Aim -> Locate each line of the material that contains the string "size" and copy those lines. Matches must have the same case.
::::::::
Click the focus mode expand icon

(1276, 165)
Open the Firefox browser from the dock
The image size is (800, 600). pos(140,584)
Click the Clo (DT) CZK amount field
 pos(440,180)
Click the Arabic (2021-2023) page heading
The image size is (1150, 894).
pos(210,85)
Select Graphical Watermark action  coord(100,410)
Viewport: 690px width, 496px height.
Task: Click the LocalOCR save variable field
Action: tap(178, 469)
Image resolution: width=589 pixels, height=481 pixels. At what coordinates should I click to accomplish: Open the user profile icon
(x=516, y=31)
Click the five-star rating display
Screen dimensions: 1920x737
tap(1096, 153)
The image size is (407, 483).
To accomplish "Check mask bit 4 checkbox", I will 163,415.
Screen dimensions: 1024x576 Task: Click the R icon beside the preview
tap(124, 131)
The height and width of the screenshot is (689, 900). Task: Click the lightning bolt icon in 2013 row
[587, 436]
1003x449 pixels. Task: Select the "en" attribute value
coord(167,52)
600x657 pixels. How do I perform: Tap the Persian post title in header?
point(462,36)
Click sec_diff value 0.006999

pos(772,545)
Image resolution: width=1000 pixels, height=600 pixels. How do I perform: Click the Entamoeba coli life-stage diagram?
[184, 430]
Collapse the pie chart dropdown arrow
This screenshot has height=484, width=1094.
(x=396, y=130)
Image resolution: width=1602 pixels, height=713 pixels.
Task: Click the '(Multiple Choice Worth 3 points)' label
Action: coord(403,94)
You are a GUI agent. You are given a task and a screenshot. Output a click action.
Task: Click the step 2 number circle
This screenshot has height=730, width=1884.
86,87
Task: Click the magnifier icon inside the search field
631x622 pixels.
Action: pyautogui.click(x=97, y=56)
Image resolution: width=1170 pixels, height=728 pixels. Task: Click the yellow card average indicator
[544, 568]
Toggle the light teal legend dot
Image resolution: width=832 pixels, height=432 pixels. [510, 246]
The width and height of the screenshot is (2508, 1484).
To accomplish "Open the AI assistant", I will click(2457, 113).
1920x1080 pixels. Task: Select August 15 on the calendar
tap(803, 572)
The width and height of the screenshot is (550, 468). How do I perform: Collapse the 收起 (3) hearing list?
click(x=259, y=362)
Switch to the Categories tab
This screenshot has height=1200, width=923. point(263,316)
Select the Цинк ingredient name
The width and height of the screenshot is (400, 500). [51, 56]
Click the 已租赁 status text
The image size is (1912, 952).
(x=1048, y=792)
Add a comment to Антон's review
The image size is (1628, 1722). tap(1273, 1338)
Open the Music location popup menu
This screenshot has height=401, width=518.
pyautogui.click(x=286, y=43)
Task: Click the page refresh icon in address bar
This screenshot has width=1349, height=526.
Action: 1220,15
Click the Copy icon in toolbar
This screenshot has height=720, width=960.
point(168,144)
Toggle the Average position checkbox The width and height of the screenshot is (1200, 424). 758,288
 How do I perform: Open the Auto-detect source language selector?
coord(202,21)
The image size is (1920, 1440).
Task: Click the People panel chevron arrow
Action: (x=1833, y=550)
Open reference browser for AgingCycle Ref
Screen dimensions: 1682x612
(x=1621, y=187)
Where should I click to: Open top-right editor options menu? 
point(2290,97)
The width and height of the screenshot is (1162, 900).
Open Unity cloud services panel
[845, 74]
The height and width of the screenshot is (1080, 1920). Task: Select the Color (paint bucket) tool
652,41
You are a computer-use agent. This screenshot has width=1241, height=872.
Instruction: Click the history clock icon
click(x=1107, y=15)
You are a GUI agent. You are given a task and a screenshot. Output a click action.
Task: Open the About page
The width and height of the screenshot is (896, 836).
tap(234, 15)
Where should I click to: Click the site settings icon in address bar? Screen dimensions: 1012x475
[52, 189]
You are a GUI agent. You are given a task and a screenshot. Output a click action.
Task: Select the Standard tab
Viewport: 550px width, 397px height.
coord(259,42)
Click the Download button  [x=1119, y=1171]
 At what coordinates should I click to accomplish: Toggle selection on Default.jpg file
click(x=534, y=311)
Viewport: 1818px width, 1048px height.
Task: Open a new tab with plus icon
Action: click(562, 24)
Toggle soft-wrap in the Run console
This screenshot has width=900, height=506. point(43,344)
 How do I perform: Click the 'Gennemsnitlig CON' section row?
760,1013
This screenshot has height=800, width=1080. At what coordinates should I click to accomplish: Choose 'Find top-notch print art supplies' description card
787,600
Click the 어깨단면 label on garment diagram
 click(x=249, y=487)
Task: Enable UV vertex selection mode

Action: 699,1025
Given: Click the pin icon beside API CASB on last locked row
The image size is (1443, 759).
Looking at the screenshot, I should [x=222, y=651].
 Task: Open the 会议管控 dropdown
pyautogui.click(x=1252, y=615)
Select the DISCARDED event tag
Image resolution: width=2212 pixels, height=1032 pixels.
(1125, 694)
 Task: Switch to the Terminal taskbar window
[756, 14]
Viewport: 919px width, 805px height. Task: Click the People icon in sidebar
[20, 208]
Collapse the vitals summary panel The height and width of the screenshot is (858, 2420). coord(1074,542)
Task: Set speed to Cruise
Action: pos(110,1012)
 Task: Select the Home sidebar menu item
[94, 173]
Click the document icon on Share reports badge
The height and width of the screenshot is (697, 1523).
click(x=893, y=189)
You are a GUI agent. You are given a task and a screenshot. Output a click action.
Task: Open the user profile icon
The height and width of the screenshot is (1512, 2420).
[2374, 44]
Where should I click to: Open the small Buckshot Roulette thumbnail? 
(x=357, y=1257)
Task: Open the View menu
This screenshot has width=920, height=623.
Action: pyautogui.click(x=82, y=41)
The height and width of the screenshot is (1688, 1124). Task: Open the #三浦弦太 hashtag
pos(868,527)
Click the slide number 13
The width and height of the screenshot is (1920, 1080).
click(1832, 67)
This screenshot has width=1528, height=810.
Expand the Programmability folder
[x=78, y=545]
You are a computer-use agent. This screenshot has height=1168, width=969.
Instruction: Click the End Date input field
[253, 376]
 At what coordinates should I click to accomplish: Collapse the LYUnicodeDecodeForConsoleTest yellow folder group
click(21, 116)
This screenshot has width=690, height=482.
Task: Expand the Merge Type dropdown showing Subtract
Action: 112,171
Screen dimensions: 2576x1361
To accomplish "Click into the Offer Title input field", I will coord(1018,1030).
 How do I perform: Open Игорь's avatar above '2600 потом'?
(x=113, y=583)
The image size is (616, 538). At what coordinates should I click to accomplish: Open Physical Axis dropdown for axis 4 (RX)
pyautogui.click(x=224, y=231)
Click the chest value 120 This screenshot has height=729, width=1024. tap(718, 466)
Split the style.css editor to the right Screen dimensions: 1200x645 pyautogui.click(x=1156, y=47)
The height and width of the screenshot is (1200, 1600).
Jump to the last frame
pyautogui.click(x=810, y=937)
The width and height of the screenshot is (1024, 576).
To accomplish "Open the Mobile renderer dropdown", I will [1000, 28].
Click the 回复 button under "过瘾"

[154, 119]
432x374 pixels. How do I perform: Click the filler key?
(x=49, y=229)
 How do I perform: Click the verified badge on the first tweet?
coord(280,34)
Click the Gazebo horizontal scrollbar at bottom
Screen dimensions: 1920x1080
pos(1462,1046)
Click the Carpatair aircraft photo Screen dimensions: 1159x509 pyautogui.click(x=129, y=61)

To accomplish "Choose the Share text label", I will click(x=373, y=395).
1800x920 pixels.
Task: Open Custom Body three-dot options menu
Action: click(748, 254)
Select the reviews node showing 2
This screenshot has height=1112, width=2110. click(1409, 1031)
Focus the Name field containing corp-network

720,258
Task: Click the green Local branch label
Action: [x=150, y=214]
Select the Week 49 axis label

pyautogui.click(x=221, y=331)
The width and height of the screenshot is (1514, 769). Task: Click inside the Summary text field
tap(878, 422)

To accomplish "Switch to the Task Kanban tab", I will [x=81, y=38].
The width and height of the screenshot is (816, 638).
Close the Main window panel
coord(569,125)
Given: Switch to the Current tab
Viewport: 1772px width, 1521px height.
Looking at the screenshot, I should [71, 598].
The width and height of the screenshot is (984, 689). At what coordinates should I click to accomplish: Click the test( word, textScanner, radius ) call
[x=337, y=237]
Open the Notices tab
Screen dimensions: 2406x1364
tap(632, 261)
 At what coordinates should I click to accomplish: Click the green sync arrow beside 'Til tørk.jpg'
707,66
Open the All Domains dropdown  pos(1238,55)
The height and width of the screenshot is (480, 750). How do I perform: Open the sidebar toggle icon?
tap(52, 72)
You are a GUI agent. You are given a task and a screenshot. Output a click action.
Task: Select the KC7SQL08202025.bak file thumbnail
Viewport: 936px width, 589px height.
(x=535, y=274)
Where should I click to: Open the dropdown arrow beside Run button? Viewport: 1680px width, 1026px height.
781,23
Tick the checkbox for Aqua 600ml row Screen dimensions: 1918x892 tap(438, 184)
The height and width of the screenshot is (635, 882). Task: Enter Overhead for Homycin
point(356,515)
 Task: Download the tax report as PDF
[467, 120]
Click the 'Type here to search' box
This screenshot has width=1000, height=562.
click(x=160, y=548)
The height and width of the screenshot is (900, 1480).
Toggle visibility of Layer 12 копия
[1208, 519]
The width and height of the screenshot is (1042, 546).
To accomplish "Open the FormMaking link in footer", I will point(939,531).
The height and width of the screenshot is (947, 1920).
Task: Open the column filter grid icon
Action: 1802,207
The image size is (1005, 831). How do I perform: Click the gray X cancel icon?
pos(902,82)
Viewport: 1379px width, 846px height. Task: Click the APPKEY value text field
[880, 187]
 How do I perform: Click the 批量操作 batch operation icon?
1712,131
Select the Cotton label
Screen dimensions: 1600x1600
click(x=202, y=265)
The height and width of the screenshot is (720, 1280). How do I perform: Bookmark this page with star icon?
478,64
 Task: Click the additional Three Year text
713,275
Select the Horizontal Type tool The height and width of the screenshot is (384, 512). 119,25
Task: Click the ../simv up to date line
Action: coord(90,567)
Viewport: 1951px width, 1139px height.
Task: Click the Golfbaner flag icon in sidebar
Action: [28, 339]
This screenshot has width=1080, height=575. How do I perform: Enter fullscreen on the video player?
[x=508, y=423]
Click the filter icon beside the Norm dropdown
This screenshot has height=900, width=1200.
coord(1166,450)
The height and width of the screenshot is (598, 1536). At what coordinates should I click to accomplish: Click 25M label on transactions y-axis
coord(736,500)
::::::::
Complete answer ->
The image size is (800, 600). pos(140,584)
The image size is (1150, 894).
The image size is (407, 483).
The image size is (1912, 952).
The image size is (1628, 1722). tap(1273, 1338)
The image size is (1920, 1440).
The image size is (1443, 759).
The image size is (616, 538). At what coordinates should I click to accomplish: Open Physical Axis dropdown for axis 4 (RX)
The image size is (1005, 831). How do I perform: Click the gray X cancel icon?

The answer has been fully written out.